No. En occidente , la gente quiere que las cosas ocurran rápido.
Aquí en la India hay muchas personas que le admiran, pero hay también quienes critican el cobro de tarifas excesivas por enseñar el “Sadan Sankirua”.
Sí, hay quien lo dice. Pero mantenemos programas de cooperación en los pueblos pobres, donde la gente recibe gratis nuestra enseñanza. Y cuando lo enseñamos gratis a la gente sin recursos, el saber adquiere más valor.
Otro asunto que llama la atención respecto a su figura es el culto a la personalidad. La gente viene y le contempla, se sienta junto a usted y pide bendiciones. ¿Cómo le afecta todo esto?
Es que tengo un doble papel. Por una parte, desarrollo la espiritualidad religiosa hindú . Y, por otra parte, llevo esa espiritualidad a todos los seres humanos. Es una cuestión de valores religiosos con dos vertientes. Y el culto a la personalidad es un hecho cultural en la India : no hay nada malo en que la gente venga y se siente en el suelo para verme.

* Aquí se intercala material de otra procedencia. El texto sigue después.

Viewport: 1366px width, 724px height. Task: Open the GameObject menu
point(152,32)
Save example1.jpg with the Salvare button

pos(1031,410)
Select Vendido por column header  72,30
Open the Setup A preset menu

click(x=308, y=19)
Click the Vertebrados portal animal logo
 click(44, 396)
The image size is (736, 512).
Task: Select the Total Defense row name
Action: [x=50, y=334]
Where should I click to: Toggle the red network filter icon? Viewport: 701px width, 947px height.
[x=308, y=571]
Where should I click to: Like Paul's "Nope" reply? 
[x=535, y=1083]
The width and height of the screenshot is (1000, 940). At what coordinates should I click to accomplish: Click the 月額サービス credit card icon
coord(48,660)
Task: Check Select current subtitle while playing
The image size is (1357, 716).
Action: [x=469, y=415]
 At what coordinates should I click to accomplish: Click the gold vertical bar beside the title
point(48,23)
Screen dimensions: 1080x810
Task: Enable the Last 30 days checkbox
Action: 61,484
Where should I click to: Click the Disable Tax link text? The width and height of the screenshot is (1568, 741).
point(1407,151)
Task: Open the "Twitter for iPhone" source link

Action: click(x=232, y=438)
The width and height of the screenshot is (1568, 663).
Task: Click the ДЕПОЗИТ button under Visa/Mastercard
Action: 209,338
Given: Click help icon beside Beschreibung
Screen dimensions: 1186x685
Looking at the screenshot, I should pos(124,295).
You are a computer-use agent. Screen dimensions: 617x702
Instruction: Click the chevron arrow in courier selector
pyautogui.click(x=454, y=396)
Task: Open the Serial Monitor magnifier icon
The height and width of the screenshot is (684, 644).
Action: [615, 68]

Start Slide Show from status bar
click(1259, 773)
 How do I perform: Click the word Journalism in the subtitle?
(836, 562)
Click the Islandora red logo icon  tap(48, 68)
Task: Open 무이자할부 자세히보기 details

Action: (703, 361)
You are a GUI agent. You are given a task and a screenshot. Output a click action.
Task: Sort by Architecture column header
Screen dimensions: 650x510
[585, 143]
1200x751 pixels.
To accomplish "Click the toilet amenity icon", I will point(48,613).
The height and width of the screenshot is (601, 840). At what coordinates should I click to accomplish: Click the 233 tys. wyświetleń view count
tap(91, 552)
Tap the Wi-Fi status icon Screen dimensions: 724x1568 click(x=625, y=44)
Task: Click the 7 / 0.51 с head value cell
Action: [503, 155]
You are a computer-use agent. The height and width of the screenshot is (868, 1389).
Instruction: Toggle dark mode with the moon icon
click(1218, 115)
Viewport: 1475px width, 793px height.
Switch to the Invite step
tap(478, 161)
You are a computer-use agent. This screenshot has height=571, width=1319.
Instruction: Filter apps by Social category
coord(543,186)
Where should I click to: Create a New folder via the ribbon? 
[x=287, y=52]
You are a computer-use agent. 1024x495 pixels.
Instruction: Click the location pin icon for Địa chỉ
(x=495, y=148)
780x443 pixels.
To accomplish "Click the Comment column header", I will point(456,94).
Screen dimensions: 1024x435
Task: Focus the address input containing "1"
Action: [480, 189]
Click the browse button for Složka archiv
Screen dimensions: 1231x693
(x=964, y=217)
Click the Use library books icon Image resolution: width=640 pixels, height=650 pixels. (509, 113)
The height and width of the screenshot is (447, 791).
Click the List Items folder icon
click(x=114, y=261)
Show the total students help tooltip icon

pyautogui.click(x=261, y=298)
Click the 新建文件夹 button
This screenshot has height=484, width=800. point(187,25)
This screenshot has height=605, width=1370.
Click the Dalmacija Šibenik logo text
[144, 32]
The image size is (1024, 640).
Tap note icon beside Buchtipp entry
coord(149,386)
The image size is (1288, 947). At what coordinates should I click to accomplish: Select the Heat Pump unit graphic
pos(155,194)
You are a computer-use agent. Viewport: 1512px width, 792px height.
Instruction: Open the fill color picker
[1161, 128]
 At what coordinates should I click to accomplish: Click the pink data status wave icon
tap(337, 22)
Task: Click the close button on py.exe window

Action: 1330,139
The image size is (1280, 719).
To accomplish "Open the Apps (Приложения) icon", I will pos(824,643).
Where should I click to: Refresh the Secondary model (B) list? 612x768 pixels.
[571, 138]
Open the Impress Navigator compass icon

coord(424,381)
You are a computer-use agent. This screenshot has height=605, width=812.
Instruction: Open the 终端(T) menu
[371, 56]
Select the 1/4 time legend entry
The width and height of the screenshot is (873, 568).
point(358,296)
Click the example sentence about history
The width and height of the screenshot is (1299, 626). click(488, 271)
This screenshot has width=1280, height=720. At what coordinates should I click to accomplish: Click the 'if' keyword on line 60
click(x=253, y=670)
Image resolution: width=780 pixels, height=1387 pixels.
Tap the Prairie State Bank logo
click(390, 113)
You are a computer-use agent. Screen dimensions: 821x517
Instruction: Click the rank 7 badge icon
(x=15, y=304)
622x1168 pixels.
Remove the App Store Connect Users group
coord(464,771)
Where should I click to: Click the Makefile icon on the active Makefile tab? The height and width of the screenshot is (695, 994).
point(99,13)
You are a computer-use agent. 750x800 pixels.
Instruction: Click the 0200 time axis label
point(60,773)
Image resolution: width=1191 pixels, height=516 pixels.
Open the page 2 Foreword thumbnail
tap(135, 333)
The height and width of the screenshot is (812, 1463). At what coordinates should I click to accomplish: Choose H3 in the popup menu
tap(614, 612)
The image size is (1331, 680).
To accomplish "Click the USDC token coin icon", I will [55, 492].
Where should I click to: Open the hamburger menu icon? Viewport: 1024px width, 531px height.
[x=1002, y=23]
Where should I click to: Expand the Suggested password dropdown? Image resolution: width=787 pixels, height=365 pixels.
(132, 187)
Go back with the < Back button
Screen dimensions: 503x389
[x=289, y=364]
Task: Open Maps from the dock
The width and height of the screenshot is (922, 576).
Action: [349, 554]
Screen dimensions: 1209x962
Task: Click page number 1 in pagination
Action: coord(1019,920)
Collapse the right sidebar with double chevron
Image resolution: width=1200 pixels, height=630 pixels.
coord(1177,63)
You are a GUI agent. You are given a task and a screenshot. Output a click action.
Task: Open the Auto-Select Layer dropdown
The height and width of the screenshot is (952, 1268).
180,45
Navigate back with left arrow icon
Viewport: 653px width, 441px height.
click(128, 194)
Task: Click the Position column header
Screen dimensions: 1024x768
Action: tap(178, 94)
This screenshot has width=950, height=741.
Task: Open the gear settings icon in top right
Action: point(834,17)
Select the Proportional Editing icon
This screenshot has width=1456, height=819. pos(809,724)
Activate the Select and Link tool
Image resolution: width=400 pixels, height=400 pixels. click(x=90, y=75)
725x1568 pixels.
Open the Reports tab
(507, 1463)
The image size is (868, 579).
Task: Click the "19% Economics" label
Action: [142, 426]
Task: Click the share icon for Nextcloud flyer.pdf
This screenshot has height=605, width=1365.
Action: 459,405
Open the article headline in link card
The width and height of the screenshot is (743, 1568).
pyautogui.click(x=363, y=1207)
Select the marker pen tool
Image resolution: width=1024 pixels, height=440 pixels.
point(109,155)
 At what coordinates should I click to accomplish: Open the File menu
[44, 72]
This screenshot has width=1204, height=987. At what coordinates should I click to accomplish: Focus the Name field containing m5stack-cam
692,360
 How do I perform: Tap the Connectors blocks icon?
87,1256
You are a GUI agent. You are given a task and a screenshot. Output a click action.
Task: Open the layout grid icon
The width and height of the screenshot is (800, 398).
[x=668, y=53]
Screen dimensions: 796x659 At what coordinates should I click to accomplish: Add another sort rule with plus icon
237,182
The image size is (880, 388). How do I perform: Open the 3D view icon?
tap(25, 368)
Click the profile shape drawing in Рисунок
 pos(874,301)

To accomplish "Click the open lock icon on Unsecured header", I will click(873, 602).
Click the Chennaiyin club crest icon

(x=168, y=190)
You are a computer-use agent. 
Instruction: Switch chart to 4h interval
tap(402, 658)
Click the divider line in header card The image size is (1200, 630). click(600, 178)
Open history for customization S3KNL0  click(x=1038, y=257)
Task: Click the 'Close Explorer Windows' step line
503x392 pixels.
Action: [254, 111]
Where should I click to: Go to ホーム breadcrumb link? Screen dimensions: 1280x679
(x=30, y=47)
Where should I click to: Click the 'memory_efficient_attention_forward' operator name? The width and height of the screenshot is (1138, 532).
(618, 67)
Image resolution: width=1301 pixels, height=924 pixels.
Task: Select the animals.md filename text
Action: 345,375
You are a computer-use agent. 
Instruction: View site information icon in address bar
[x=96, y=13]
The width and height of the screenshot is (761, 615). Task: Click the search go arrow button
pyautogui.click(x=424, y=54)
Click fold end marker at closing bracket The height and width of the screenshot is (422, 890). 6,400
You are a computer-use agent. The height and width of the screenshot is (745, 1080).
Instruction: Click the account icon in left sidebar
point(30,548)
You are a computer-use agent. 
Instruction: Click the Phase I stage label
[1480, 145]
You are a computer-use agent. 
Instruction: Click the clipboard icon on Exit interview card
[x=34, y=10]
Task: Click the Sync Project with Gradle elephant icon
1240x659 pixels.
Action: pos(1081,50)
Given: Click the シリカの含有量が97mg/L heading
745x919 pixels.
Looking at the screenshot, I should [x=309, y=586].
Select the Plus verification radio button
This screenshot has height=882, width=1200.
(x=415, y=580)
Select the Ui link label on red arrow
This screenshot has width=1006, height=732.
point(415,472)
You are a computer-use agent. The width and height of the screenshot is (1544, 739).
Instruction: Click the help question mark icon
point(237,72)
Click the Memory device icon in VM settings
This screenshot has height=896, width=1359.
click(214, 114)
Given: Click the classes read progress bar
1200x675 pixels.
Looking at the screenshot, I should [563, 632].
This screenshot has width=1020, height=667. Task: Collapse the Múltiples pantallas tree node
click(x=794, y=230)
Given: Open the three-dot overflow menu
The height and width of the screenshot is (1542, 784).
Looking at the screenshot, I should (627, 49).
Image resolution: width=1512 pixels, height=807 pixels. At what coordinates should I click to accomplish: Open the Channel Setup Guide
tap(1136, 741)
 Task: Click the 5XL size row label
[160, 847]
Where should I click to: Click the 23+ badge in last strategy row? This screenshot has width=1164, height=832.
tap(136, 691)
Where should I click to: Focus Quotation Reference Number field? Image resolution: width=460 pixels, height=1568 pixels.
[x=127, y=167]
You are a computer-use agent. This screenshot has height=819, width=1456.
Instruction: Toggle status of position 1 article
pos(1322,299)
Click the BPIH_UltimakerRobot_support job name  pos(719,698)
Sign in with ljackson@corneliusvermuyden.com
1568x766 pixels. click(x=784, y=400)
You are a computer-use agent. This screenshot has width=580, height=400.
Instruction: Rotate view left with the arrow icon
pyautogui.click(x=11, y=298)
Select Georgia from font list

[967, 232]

Siempre me siento cómodo. Es algo muy habitual en la India , y no hay razón para sentirse incómodo con ello. Mi interacción con mis seguidores se basa en un hecho cultural que no tiene nada que ver con el culto a la personalidad. En la India tocamos los pies a las personas de más edad. Todo el mundo lo hace, incluidos los niños con sus madres. Es nuestro modo de mostrar respeto. Aquí para saludar nos inclinamos hasta el suelo.
Usted ha emprendido iniciativas para acercar a los intocables (descastados) y los brahmanes. ¿Con esto reconoce que existe un problema de castas?
Todo el mundo acudió al encuentro, tanto los intocables como las castas hindúes . Claro que hay un problema: los dalits disfrutan de ciertos privilegios oficiales. Las castas hindúes están listas para terminar con ese sistema, pero no los dalits , que se aferran a esos ascensos por decreto oa sus cuotas de reserva de empleo. Los políticos, en lugar de eliminar el sistema de castas , lo han hecho más fuerte con estas medidas. Así que de lo que se trata es de juntar a las dos partes. Nosotros hemos sido los primeros en lograr esa aproximación. Nuestros actos han sido históricos.
Usted comparó las religiones con la cáscara de un plátano. ¿Qué quiso decir?
Quise decir que las religiones son algo necesario. Pero para comprender su esencia, que es la espiritualidad, hay que deshacerse de la cáscara.
¿Qué deberían hacer las religiones para unir a la gente?
Deberían volverse menos fanáticas y temerosas de las demás. Sí: menos fanáticas y menos temerosas. Debería existir una interacción entre todos. Acabar con este mensaje de que la religión propia es el único camino hacia el cielo, o de que todos aquellos con una opinión distinta irán al infierno. Hay que eliminar estos conceptos.
Y esto que dice de las religiones, ¿es aplicable a los conflictos, las culturas, los pueblos?
Sirve para todo.
¿El yoga puede ayudar?
Claro. Mucha gente ya se ha dado cuenta.